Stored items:
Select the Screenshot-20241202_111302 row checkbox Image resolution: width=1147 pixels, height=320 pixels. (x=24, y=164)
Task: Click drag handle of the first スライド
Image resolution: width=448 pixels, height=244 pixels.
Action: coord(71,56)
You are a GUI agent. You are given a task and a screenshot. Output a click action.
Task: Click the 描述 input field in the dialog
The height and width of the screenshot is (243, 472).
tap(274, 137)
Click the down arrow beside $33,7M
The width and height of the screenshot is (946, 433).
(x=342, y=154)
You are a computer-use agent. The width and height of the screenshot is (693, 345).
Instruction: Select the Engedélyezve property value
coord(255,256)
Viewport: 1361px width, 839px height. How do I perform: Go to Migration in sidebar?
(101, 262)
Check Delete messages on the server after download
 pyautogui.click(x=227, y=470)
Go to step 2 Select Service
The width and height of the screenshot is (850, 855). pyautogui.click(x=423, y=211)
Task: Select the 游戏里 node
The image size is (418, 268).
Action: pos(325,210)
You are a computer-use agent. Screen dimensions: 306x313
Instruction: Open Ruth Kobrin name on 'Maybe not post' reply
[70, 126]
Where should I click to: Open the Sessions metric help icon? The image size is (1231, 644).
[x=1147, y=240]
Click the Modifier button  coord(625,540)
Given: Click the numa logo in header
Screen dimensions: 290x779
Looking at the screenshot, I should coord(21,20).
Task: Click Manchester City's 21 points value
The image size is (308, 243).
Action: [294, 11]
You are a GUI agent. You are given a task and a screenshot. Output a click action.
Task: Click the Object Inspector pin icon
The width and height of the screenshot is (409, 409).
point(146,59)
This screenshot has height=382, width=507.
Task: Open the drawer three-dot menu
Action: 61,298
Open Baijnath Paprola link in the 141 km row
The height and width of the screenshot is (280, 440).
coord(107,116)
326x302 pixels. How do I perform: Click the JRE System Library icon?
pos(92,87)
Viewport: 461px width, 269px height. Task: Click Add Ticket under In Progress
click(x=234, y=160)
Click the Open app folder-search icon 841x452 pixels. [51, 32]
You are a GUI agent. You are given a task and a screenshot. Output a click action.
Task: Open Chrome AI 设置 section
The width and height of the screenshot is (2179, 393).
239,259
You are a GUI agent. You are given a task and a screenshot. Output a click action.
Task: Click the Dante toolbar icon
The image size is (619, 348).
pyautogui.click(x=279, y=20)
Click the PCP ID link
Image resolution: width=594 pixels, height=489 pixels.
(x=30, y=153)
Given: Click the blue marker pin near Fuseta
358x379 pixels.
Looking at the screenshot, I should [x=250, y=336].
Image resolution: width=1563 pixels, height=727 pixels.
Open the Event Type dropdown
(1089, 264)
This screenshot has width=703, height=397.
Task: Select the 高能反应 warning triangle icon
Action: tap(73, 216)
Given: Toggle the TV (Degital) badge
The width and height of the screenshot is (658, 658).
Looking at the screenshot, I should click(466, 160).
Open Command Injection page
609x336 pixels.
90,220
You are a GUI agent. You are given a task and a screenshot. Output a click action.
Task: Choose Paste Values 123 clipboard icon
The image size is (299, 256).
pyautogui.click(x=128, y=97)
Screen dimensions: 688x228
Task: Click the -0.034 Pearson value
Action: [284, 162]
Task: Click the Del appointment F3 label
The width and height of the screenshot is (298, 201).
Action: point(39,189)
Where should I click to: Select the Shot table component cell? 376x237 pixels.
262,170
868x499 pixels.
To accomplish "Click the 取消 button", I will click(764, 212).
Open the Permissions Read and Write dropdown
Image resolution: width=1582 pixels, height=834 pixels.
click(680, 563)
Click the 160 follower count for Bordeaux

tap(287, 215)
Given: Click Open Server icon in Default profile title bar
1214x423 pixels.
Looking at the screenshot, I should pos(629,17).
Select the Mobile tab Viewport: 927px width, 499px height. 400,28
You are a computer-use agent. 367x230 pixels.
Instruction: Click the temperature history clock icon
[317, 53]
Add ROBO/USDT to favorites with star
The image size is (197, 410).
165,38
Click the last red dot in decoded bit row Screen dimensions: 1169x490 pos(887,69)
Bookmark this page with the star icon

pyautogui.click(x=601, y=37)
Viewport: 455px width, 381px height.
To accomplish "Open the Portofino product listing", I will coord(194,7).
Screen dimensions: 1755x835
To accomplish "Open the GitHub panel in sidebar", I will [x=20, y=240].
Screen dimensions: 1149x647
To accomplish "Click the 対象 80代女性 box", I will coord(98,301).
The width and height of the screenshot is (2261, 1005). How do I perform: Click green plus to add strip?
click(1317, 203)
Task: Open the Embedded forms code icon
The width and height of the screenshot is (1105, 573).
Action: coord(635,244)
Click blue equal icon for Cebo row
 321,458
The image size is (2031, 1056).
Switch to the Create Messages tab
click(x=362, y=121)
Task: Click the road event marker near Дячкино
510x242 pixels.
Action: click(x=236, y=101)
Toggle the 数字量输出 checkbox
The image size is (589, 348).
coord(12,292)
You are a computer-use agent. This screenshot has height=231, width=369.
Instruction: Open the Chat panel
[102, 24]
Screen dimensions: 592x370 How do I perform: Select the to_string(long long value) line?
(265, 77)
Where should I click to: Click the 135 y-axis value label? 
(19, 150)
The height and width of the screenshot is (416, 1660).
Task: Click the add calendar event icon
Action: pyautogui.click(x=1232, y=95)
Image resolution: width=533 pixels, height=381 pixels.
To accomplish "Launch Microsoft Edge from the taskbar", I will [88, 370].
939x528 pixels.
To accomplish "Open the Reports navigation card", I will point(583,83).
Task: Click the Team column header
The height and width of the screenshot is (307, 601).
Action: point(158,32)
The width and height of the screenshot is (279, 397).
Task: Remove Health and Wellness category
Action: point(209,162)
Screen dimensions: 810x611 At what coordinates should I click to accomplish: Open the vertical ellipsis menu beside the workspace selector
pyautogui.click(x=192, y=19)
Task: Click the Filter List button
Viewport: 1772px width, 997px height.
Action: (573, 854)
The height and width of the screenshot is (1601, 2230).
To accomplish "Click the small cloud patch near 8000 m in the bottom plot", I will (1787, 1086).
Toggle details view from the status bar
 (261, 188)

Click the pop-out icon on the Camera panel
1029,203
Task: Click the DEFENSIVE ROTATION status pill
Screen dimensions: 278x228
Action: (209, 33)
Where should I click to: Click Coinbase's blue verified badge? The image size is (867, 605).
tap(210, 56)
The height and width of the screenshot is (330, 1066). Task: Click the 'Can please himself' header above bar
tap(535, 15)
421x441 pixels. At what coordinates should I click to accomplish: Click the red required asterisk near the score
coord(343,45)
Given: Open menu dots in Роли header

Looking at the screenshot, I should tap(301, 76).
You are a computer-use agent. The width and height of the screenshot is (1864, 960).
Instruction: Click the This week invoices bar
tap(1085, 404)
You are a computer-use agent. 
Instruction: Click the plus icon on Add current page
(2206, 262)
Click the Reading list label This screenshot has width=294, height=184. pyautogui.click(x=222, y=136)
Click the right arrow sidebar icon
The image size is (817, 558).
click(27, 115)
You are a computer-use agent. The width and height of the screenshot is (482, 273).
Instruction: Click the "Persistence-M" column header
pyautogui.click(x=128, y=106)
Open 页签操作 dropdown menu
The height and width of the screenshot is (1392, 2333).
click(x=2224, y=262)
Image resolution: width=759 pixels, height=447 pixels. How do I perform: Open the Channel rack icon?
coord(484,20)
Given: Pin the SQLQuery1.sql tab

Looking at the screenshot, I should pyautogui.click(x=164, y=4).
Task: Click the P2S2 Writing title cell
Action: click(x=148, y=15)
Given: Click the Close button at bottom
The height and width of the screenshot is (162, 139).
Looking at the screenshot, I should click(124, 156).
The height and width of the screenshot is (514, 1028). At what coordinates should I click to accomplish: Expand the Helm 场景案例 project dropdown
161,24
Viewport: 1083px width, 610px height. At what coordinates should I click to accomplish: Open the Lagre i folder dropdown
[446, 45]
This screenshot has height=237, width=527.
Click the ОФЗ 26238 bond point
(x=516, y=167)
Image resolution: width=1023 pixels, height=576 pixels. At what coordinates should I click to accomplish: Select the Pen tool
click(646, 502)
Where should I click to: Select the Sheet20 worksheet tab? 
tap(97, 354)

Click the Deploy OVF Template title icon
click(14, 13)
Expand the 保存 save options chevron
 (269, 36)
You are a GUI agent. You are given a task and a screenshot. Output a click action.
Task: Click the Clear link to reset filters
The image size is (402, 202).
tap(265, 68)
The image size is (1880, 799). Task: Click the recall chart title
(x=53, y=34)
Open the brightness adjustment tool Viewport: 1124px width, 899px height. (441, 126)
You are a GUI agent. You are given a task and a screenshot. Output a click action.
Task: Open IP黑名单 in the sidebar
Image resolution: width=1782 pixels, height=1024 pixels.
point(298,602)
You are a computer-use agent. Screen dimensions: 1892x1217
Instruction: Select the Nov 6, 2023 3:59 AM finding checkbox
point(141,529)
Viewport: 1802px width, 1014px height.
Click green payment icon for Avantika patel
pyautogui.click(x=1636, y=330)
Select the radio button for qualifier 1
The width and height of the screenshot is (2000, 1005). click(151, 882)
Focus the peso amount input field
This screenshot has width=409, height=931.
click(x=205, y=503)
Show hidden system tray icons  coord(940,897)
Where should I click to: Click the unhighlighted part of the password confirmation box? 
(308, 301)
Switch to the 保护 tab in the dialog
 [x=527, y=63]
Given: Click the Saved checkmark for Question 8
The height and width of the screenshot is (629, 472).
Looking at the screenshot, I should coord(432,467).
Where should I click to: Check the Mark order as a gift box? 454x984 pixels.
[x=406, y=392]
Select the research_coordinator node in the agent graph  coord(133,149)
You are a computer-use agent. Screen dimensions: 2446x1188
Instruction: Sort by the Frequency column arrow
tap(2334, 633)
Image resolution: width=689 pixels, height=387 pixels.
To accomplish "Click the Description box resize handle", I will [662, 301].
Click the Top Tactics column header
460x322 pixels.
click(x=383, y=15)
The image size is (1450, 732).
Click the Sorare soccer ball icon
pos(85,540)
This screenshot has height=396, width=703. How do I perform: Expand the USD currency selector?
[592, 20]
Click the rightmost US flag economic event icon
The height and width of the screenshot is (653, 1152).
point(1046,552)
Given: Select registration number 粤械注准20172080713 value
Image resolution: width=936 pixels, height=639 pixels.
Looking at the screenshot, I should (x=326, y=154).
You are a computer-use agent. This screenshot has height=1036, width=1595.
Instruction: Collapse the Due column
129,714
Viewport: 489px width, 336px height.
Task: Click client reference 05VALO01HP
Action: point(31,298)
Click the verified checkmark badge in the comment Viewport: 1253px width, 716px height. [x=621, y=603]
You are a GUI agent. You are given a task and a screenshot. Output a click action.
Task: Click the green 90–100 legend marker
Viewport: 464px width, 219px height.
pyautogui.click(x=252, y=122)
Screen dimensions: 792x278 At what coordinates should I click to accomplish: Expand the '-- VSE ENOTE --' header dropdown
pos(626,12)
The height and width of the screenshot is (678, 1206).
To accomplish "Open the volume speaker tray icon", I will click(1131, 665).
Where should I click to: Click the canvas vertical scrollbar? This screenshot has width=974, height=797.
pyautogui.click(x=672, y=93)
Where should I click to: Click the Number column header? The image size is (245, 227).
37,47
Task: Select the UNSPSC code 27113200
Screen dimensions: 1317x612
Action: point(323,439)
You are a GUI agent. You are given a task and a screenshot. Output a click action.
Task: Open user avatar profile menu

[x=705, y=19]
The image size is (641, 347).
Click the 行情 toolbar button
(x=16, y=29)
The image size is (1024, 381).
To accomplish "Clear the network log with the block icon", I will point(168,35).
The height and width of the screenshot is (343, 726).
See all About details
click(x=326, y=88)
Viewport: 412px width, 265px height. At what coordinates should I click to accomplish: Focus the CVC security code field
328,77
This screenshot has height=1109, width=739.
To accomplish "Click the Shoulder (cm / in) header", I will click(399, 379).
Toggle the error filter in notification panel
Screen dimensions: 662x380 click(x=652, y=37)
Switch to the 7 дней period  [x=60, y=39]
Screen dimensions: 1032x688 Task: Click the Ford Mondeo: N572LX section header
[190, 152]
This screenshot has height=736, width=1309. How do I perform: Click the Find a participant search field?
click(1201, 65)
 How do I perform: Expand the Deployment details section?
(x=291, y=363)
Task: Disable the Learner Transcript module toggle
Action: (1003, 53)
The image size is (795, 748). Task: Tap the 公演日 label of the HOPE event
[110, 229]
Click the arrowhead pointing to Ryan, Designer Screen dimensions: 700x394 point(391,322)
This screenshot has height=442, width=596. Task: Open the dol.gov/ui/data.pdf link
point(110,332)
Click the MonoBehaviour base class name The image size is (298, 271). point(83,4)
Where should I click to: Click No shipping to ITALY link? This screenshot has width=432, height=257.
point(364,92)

▸ **Stated problem**
Output the lines above exactly as they appear, from the line that contains "Check Delete messages" through the line that contains "The width and height of the screenshot is (850, 855).", including both of those lines.

▸ **Worked solution**
Check Delete messages on the server after download
 pyautogui.click(x=227, y=470)
Go to step 2 Select Service
The width and height of the screenshot is (850, 855). pyautogui.click(x=423, y=211)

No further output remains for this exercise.